# Input for this task
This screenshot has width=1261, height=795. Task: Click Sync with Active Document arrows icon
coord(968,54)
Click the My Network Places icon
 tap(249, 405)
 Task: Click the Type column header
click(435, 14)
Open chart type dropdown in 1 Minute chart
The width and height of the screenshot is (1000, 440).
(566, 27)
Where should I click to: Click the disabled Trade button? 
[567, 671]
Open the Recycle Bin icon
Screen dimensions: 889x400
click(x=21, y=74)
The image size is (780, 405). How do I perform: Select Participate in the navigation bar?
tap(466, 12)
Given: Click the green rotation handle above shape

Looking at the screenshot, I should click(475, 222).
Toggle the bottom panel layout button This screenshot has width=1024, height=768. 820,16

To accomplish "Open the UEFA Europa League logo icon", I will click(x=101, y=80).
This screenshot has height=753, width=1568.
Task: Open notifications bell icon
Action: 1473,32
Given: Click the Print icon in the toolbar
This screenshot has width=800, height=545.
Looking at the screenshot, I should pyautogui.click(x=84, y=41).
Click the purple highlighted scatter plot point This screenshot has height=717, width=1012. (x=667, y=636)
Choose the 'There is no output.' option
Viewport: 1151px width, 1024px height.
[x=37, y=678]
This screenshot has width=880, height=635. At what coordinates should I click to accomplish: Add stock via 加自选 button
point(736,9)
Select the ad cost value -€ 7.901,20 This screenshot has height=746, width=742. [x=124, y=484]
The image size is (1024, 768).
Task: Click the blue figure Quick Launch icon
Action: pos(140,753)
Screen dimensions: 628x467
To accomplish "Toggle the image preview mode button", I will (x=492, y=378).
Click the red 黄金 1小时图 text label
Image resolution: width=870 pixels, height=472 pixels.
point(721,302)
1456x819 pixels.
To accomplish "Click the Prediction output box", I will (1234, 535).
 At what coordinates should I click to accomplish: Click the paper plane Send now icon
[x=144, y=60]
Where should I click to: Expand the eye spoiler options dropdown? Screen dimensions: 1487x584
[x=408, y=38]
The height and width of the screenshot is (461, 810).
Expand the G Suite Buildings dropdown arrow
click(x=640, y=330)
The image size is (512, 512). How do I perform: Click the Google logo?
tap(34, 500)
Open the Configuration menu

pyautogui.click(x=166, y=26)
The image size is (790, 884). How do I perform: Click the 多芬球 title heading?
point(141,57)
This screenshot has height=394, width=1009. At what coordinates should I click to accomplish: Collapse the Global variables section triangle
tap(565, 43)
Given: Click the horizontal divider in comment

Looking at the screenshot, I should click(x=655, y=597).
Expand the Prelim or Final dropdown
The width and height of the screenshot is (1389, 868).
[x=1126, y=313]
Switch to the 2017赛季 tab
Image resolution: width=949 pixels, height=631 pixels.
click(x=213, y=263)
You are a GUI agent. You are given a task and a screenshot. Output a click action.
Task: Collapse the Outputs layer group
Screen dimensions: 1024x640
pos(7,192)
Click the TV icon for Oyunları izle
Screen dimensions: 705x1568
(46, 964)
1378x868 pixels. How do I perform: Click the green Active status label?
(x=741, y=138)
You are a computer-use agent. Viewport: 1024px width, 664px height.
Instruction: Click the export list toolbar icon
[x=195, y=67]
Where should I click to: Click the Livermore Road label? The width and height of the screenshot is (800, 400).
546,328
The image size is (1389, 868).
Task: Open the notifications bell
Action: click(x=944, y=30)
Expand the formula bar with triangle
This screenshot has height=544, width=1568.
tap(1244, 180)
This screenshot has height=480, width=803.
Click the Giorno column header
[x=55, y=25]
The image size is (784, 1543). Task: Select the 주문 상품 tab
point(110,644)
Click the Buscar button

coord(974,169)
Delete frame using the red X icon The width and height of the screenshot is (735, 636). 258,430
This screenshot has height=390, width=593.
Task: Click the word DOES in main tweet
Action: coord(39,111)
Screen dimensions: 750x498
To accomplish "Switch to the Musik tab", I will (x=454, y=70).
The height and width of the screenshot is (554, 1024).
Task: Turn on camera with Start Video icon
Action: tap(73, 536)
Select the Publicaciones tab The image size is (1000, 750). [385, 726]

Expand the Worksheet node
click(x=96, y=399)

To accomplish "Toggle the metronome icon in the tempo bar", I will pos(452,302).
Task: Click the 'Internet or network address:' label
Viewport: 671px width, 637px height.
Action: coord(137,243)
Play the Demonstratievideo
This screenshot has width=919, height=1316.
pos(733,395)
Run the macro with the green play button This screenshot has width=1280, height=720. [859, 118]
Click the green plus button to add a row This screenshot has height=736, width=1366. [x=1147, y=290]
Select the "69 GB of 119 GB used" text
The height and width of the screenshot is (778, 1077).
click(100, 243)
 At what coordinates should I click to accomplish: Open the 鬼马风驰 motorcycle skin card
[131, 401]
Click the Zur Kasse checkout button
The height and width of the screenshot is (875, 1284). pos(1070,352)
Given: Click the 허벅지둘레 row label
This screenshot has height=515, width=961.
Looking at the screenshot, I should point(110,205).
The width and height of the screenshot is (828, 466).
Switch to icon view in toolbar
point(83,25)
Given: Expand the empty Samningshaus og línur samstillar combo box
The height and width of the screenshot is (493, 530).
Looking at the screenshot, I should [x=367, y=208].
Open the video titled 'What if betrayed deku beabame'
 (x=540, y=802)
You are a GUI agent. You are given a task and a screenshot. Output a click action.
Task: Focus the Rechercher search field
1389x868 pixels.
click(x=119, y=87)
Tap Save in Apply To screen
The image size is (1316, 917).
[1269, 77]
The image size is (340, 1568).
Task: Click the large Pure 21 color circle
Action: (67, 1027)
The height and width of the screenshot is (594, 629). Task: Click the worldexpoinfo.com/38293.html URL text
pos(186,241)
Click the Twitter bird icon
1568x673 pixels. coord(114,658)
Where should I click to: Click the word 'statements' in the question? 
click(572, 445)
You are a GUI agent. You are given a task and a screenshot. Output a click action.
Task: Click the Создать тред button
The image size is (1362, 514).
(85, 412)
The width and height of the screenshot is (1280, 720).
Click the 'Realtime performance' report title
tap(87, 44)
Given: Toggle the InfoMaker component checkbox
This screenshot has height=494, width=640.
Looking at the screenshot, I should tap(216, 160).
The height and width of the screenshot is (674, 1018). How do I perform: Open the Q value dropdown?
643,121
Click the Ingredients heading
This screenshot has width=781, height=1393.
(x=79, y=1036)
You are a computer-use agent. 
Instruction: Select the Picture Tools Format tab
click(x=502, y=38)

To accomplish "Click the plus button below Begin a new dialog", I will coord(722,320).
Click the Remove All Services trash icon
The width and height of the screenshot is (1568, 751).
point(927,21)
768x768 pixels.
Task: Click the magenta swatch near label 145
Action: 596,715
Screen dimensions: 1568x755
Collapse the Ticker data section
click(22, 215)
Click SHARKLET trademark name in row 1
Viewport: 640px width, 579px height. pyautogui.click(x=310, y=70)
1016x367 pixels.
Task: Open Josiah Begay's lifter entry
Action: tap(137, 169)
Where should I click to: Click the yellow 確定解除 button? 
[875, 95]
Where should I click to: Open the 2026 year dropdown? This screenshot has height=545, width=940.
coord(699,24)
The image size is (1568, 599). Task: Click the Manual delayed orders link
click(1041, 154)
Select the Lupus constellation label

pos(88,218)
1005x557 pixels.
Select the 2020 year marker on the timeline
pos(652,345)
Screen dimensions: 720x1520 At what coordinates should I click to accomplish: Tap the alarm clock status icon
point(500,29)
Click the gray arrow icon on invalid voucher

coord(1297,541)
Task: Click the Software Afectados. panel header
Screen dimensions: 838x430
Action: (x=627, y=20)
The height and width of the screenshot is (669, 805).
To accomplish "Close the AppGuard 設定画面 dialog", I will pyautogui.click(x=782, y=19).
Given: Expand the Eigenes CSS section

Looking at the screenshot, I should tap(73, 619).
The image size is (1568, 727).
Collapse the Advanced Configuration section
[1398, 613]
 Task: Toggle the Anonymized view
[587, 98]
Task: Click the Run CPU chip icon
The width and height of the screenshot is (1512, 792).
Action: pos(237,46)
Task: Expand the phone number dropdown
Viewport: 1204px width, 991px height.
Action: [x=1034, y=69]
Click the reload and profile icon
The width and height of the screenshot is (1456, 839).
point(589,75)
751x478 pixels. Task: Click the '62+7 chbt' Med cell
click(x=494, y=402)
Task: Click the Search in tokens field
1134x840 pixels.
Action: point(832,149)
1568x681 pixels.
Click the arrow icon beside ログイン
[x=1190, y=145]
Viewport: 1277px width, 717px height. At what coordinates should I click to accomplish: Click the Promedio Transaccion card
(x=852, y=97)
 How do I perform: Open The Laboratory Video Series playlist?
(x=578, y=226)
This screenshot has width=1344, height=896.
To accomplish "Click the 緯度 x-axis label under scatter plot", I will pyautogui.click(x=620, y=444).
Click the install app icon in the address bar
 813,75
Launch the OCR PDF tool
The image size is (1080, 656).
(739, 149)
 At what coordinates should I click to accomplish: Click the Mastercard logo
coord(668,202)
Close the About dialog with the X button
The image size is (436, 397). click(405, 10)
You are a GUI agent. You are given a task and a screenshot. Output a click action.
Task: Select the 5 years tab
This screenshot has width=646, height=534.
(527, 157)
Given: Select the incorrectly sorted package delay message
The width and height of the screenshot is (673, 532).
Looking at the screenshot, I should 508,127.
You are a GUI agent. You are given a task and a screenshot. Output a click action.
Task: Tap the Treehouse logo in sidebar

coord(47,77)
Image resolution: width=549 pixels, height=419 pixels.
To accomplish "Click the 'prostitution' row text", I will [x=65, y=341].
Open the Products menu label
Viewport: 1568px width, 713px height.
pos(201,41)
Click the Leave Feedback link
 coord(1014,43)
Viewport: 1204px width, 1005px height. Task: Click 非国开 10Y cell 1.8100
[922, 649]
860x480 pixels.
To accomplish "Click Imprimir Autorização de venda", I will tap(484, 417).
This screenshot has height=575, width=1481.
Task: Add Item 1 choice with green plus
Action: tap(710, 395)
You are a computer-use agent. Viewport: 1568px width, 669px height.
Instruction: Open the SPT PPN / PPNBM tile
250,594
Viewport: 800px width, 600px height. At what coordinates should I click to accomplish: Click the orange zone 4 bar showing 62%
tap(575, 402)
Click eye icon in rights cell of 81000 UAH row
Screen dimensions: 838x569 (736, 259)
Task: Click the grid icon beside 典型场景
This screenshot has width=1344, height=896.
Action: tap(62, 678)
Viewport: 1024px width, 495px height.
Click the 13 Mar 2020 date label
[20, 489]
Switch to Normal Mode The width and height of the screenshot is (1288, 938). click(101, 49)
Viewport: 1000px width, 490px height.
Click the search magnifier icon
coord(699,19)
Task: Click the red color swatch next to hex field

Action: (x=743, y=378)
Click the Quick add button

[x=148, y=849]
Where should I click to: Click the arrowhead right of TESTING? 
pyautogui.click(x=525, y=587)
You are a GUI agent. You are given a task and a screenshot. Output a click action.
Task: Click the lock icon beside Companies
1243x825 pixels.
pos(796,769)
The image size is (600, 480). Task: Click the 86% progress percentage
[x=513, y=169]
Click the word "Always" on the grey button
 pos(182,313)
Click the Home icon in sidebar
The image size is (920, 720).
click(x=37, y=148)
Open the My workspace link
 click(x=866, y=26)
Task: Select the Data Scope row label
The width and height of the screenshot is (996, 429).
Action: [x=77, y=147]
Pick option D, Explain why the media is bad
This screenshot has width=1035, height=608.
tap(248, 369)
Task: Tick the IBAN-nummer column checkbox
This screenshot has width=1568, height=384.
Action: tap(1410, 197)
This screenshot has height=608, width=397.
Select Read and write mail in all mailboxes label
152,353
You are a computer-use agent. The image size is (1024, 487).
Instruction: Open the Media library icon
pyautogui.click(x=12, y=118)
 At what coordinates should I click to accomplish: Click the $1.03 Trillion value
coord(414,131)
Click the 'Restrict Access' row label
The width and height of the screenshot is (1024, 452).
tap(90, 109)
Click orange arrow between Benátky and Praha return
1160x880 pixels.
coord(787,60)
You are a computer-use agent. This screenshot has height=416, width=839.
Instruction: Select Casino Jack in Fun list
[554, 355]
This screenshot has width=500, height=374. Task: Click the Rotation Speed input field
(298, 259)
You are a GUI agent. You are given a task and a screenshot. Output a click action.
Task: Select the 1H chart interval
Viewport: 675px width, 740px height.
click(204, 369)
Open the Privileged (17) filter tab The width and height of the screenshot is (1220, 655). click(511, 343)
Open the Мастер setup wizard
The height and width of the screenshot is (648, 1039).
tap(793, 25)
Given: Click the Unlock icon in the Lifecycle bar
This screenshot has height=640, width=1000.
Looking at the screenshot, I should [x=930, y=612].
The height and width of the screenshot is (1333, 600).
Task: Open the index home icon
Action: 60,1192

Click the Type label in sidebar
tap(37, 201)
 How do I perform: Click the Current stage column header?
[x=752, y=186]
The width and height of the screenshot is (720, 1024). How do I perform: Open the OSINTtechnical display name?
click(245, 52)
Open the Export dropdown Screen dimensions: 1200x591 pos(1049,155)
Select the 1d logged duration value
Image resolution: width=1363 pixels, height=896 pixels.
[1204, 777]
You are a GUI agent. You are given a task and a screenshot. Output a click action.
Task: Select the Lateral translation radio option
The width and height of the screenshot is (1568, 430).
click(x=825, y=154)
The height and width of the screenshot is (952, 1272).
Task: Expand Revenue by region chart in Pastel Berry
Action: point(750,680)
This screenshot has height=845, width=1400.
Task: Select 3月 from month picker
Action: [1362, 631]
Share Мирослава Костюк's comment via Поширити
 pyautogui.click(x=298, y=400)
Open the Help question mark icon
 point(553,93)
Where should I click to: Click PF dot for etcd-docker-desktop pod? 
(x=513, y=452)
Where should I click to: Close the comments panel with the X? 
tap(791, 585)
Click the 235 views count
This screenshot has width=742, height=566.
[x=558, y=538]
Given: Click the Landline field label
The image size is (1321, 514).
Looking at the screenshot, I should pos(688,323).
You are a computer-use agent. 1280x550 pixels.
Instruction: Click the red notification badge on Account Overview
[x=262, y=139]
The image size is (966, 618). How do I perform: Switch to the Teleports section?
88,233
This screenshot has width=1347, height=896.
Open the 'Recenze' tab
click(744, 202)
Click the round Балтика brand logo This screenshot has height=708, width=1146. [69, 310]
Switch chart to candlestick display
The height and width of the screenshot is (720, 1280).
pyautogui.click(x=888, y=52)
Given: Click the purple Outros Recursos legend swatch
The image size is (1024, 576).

# Work required
Copy out, in full, each line above that has the word "checkbox" in it.

# Response to the exercise
Given: Toggle the InfoMaker component checkbox
Task: Tick the IBAN-nummer column checkbox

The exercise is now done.